• **Seite**:
══════════

Die OBM-Kandidatin Barbara Höll kritisiert die CDU für ihren Versuch, eine Abstimmung der Leipziger über die drei Siegerentwürfe für das "Freiheits- und Einheitsdenkmal" auf den Weg zu bringen. Sie kritisiert es auch als Kneifen vor einem richtigen Bürgerentscheid, wie ihn die Linksfraktion über das Denkmal will.

Zwar kritisierten auch die Grünen, niemand wisse, wie ernst zu nehmen die vehemente Kritik aus der Bürgerschaft an den Entwürfen ist. Aber auch das Gegenteil wissen sie nicht: Wie viel Zustimmung ist überhaupt da für das, was der künstlerische Wettbewerb an Ergebnissen gebracht hat?

Es ist ein Unterschied, ob man die Ergebnisse der Bürgerumfrage aus dem Januar und Februar 2011 als Begründung nimmt, dass die Akzeptanz der Leipziger für das Denkmal recht hoch sei. Oder ob man die Zustimmung an den im Juli 2012 ganz konkret vorgestellten Wettbewerbsbeiträgen misst.

Denn was zu befürchten war, als der Wettbewerb für Landschaftsarchitekten und Planerbüros geöffnet wurde, trat genau so ein: Leipzig bekam keine künstlerischen Wettbewerbsbeiträge und auch keine Denkmalentwürfe, sondern landschaftsplanerische Entwürfe.

Mögen vielleicht all die engagierten und klugen Landschaftsplaner und Architekten nicht gern hören, die sich in diesem Wettbewerb eingebracht haben. Aber die schöne Idee von OBM Burkhard Jung, den Wettbewerb für Landschaftsplaner und Architektenkollektive zu öffnen, hat ihn als künstlerischen Wettbewerb ad absurdum geführt.

Wenn es um witzige und kreative Raumgestaltungen geht, kann sich Manches, was in der Endrunde des Wettbewerbs in Form gegossen wurde, sehen lassen. Alle 38 in der Unteren Wandelhalle gezeigten Entwürfe genügten dem stadtgestalterischen Anspruch, eine eindrucksvolle Gestaltung für einen bislang undefinierten Platz zu finden, der künftig – unter anderem – die Ideale des Herbstes 1989 symbolisieren soll.

Mehr nicht.

══════════

• **Gestellte Aufgabe A**:
Übertragen Sie aus den Zeilen unten diejenigen in eine Markdown-Tabelle mit den Spalten „Nr.“ und „Inhalt“, beginnend mit der Zeile, die „The width and height of the screenshot is (962, 548).“ enthält, und endend mit der Zeile, die „(x=705, y=217)“ enthält, beide eingeschlossen. Leere Zeilen lassen Sie dabei weg.

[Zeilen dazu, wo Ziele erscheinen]
══════════

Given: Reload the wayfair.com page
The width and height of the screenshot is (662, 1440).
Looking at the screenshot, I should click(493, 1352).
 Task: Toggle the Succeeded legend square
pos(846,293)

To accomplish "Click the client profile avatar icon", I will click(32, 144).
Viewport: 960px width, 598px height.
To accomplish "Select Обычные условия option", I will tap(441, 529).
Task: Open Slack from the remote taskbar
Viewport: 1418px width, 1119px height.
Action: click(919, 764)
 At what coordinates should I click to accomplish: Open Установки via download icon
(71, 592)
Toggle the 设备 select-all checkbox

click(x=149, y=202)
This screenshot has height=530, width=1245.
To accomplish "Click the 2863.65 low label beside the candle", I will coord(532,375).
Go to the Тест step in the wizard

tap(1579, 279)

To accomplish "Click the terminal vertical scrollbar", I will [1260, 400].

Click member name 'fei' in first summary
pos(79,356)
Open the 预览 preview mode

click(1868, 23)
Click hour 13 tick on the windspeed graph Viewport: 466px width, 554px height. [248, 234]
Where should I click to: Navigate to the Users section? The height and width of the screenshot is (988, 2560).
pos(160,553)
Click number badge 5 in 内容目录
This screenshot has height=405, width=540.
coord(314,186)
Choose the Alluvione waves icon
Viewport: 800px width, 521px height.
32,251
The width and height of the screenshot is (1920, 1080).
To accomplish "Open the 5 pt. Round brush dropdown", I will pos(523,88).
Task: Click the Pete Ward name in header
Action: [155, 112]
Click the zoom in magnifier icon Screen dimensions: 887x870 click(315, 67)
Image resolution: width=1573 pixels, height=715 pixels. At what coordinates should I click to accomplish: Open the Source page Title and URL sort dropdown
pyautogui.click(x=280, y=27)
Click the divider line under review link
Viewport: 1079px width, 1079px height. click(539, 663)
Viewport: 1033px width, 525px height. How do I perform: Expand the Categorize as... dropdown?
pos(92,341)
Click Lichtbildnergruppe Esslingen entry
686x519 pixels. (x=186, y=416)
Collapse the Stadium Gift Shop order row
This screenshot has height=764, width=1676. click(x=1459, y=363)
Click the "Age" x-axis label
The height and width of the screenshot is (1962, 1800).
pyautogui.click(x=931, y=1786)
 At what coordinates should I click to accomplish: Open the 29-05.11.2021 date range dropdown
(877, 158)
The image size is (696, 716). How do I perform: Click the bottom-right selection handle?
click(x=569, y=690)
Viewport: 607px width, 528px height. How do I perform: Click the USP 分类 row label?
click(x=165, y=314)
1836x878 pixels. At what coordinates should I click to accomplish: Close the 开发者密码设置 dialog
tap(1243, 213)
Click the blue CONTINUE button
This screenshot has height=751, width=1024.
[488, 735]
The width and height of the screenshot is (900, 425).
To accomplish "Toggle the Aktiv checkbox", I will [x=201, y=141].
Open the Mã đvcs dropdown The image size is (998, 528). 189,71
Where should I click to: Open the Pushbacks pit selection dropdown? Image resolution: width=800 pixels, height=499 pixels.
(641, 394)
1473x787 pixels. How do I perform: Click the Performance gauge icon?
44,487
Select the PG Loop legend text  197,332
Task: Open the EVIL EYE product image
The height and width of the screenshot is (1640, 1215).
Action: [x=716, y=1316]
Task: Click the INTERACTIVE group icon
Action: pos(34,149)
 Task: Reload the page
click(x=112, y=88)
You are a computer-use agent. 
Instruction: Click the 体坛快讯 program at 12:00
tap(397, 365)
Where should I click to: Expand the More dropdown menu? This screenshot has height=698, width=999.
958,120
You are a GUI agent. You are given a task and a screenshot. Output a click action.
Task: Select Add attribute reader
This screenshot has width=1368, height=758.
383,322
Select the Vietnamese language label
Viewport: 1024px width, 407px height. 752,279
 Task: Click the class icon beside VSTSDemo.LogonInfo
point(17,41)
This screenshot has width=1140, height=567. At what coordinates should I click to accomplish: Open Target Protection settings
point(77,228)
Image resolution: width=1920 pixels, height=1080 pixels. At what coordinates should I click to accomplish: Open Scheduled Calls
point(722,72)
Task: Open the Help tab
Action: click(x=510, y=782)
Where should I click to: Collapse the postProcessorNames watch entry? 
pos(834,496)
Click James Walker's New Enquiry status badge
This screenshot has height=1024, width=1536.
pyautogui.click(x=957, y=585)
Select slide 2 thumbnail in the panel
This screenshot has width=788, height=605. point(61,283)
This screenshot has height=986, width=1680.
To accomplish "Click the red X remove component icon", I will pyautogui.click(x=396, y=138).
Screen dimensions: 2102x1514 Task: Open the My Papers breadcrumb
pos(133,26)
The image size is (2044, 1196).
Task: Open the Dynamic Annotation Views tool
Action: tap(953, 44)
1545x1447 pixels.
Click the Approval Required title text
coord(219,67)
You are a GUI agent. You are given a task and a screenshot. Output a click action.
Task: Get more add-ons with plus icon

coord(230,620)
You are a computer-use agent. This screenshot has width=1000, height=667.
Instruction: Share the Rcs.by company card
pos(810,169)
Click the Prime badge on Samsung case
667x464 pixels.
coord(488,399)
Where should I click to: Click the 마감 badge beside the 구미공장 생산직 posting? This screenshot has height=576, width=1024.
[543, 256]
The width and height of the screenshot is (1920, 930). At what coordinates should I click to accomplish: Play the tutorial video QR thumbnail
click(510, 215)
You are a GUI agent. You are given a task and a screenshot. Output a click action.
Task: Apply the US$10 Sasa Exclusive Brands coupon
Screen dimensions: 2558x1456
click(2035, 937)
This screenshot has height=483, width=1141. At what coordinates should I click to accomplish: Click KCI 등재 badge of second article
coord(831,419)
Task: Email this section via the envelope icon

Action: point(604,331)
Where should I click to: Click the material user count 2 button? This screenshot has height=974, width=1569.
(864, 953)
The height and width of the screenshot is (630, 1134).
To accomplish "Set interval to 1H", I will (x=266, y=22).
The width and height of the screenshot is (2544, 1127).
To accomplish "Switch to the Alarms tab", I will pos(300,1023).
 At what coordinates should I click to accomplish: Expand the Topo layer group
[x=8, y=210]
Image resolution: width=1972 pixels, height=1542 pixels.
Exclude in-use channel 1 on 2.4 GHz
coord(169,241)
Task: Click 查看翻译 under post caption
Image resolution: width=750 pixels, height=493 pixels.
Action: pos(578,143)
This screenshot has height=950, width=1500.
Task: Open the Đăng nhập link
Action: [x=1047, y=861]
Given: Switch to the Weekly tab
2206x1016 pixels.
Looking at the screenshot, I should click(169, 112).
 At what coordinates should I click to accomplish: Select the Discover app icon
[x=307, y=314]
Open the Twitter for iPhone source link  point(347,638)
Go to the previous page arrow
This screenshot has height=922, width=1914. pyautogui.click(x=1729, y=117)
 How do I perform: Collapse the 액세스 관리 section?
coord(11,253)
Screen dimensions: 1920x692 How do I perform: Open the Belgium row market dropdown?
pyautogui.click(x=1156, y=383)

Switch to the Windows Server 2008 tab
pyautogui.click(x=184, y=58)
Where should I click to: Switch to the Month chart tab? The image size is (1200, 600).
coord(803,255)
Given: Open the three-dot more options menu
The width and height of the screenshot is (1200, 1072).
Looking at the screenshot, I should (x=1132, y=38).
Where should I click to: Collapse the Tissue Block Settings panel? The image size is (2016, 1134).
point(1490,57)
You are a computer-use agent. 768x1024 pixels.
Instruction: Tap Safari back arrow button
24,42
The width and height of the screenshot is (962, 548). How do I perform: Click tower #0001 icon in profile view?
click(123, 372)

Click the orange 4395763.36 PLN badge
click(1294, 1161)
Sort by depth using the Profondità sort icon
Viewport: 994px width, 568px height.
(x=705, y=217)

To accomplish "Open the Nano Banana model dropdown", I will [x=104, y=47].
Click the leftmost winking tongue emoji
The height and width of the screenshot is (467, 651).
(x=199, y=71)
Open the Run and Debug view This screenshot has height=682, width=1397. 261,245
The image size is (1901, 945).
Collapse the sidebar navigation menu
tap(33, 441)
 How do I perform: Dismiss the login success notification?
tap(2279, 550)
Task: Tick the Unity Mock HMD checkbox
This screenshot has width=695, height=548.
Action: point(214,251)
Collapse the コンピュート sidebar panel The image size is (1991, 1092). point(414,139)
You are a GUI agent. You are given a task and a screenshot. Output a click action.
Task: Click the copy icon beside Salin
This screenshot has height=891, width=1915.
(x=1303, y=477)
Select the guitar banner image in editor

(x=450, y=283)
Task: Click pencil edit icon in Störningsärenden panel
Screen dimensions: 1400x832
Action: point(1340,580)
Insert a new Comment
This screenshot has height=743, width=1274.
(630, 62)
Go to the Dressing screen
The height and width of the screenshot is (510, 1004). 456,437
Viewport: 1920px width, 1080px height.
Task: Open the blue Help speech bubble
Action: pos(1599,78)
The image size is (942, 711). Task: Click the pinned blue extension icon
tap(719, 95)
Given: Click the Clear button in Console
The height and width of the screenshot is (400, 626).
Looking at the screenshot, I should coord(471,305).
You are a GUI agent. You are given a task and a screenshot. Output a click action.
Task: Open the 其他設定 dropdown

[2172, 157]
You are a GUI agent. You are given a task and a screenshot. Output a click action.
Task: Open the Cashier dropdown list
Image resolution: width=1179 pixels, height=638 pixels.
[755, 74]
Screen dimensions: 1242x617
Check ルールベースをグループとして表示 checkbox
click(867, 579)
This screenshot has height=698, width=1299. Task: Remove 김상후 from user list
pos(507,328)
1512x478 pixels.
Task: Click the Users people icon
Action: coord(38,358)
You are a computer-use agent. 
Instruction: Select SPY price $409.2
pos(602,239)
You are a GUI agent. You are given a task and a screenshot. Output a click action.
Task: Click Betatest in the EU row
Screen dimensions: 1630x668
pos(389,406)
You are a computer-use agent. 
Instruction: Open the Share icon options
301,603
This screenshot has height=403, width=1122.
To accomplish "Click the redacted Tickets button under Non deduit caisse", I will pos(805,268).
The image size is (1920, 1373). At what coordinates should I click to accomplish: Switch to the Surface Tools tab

══════════

• **Gestellte Aufgabe B**:
Geben Sie aus dem Artikel über das Leipziger Denkmal den Abschnitt beginnend bei „Zwar kritisierten auch“ und endend bei „sondern landschaftsplanerische Entwürfe.“ wortgetreu wieder.

• **Erwartete Antwort A**:
| Nr. | Inhalt |
|---|---|
| 1 | The width and height of the screenshot is (962, 548). How do I perform: Click tower #0001 icon in profile view? |
| 2 | click(123, 372) |
| 3 | Click the orange 4395763.36 PLN badge |
| 4 | click(1294, 1161) |
| 5 | Sort by depth using the Profondità sort icon |
| 6 | Viewport: 994px width, 568px height. |
| 7 | (x=705, y=217) |

• **Erwartete Antwort B**:
Zwar kritisierten auch die Grünen, niemand wisse, wie ernst zu nehmen die vehemente Kritik aus der Bürgerschaft an den Entwürfen ist. Aber auch das Gegenteil wissen sie nicht: Wie viel Zustimmung ist überhaupt da für das, was der künstlerische Wettbewerb an Ergebnissen gebracht hat?

Es ist ein Unterschied, ob man die Ergebnisse der Bürgerumfrage aus dem Januar und Februar 2011 als Begründung nimmt, dass die Akzeptanz der Leipziger für das Denkmal recht hoch sei. Oder ob man die Zustimmung an den im Juli 2012 ganz konkret vorgestellten Wettbewerbsbeiträgen misst.

Denn was zu befürchten war, als der Wettbewerb für Landschaftsarchitekten und Planerbüros geöffnet wurde, trat genau so ein: Leipzig bekam keine künstlerischen Wettbewerbsbeiträge und auch keine Denkmalentwürfe, sondern landschaftsplanerische Entwürfe.